Collection entries
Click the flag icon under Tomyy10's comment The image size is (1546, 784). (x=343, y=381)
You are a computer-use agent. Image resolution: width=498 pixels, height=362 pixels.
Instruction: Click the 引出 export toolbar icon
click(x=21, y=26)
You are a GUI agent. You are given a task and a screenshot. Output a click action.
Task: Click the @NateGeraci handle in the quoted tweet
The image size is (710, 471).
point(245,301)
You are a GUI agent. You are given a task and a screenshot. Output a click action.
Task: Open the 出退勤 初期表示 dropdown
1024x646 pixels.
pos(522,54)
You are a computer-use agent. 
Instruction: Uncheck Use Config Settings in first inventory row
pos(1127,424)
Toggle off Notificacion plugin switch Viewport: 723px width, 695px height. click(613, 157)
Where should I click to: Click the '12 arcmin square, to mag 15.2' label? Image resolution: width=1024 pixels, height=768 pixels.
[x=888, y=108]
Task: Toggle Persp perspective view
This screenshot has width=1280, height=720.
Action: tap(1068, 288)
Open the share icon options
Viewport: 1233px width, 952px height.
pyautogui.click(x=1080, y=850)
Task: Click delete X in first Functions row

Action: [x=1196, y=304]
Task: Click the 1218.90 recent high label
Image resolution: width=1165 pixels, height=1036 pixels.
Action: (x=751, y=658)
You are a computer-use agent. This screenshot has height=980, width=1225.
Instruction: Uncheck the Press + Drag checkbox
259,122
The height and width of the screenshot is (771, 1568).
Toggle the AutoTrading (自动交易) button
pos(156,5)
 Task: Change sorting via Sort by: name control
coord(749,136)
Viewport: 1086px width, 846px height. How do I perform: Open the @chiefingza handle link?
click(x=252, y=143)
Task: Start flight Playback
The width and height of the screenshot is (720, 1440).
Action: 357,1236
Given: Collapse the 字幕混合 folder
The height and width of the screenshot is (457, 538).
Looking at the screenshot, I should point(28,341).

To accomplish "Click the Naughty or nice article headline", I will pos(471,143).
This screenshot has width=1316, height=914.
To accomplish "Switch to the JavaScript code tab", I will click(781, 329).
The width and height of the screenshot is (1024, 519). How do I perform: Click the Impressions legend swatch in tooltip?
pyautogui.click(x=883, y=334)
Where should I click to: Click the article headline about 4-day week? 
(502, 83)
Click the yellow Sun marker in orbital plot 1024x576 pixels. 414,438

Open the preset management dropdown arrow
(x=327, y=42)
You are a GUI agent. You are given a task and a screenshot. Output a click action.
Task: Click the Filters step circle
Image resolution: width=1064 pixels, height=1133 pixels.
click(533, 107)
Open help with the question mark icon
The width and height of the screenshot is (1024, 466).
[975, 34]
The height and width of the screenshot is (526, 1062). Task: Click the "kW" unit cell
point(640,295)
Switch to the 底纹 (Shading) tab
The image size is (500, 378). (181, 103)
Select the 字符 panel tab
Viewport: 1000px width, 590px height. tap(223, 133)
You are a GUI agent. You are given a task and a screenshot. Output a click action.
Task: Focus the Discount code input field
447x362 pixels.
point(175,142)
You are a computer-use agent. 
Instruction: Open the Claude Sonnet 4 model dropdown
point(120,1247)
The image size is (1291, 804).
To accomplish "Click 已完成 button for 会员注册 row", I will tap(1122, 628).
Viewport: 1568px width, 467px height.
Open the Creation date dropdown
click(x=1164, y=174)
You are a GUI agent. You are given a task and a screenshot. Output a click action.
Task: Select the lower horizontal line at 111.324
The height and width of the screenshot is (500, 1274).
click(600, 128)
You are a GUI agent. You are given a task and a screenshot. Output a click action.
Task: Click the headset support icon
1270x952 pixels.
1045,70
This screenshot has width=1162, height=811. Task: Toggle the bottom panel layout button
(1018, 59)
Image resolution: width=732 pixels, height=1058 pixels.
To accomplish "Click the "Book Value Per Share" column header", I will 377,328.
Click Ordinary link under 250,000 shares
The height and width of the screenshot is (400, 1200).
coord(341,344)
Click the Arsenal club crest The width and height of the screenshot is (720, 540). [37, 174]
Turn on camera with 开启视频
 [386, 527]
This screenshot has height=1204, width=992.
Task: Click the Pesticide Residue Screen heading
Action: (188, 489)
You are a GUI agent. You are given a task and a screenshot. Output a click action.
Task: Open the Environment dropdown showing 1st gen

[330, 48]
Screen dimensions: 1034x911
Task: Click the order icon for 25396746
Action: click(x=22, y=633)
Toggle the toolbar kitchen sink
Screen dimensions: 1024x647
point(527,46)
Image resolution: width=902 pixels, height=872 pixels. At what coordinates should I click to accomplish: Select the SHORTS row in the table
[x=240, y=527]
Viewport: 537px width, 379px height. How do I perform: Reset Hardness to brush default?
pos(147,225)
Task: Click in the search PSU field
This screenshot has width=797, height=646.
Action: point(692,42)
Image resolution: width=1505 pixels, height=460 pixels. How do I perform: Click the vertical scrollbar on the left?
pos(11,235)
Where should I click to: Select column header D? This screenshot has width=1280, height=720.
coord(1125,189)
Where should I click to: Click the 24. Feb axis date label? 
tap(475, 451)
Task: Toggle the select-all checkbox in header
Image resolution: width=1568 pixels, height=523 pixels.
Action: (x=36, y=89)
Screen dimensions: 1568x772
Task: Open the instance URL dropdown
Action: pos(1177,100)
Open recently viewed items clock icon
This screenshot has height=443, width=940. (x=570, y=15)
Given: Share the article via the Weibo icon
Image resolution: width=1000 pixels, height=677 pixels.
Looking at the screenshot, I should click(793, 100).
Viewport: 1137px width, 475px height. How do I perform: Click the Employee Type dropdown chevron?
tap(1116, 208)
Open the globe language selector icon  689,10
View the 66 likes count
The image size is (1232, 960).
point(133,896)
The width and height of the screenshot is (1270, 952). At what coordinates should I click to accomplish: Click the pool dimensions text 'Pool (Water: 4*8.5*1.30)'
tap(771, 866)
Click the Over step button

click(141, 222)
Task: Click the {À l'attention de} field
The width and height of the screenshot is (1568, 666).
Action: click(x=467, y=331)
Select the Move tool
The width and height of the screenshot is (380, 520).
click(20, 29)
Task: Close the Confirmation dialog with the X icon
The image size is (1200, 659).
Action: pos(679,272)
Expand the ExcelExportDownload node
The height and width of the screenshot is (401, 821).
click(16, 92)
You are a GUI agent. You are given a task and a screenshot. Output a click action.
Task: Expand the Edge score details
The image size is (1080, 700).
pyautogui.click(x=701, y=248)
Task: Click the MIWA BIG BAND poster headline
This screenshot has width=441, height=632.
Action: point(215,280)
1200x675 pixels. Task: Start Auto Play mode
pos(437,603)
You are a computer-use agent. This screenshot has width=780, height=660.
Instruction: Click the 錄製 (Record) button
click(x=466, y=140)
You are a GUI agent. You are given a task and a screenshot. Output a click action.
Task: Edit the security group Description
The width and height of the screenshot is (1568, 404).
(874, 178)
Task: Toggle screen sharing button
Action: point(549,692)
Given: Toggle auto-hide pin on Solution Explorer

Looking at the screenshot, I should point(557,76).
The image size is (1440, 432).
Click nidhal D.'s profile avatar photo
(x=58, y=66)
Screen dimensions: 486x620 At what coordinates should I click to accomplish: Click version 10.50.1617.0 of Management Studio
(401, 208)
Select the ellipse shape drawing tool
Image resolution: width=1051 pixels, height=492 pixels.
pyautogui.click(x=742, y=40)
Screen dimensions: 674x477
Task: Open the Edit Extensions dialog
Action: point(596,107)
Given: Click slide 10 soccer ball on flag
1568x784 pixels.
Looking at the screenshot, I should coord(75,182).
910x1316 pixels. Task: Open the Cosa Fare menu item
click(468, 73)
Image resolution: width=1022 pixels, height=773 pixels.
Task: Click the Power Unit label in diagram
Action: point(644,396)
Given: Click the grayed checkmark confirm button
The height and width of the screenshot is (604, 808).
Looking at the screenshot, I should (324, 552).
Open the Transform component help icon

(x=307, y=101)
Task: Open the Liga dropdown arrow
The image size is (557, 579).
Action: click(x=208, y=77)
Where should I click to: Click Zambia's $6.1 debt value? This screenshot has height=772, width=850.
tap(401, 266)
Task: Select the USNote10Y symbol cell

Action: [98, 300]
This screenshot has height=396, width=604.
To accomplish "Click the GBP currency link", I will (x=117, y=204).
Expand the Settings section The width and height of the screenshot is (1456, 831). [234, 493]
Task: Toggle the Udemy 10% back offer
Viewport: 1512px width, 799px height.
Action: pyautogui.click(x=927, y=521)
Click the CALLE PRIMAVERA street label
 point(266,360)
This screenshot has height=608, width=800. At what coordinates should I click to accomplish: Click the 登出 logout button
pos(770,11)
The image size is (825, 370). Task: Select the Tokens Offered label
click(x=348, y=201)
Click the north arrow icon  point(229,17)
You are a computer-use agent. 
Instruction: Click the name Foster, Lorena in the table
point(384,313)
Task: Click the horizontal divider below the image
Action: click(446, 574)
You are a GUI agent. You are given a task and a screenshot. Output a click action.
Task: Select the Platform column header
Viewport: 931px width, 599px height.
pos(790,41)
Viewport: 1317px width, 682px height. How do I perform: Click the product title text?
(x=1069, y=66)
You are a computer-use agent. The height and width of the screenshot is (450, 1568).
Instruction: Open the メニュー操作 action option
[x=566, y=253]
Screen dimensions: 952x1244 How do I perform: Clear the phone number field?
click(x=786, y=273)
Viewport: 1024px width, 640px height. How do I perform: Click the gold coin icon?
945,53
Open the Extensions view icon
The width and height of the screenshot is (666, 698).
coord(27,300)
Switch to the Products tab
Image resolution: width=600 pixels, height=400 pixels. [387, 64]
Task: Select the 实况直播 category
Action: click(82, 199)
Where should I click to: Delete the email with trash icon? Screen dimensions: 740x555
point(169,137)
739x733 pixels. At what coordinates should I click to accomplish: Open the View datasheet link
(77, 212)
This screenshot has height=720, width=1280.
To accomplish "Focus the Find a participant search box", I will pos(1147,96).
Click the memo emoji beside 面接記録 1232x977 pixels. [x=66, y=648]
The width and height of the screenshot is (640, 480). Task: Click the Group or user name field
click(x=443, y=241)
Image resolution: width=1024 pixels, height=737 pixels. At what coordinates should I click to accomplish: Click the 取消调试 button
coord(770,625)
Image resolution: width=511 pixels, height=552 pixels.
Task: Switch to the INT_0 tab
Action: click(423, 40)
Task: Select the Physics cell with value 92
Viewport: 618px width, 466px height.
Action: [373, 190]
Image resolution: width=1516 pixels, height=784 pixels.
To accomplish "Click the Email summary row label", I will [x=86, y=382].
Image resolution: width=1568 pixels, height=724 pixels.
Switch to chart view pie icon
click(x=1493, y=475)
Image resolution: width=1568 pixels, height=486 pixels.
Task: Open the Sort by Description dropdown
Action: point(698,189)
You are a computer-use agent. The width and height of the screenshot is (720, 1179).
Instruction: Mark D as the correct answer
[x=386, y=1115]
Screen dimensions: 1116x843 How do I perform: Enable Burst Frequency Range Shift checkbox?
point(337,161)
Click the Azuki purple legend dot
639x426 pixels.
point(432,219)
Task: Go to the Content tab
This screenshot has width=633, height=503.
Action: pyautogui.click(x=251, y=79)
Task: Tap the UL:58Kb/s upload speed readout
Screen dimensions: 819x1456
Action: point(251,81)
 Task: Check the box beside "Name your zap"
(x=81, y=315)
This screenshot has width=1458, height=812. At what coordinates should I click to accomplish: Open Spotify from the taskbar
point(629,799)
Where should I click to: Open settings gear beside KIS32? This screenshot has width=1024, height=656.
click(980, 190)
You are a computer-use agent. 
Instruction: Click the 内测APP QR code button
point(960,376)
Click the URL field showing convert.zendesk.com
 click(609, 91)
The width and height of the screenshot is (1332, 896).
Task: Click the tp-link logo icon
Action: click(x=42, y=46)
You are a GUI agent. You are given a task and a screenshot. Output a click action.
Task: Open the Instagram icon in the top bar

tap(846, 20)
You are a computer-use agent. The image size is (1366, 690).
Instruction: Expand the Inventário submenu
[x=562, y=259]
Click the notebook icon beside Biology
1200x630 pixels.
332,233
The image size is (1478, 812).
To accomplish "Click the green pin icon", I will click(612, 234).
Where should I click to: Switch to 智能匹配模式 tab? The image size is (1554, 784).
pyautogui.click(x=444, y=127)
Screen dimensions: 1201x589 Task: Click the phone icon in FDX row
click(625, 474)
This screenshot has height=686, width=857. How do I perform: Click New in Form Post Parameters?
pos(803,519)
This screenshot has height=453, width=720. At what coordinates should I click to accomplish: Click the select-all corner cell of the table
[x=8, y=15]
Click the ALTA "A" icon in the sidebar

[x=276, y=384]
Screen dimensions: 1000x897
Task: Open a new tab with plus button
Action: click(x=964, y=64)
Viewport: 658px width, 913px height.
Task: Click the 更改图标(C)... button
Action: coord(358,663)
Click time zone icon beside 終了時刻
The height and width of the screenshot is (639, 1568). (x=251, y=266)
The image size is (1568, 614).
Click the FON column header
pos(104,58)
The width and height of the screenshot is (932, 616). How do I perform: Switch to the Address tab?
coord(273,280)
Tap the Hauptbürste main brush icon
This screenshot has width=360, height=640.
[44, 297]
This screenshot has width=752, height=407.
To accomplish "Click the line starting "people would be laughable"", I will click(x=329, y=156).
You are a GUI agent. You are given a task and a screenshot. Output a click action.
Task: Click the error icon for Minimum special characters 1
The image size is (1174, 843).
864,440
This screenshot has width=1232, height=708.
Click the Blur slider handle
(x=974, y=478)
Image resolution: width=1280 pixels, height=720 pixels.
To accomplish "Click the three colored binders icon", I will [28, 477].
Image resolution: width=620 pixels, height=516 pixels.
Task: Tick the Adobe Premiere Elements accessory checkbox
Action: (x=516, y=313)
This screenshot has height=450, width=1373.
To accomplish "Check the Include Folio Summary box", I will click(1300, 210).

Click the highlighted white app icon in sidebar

> BRIEF: Copy out every line of the data that includes the word "flag".

> ANSWER SECTION:
Click the flag icon under Tomyy10's comment The image size is (1546, 784). (x=343, y=381)
Given: Click slide 10 soccer ball on flag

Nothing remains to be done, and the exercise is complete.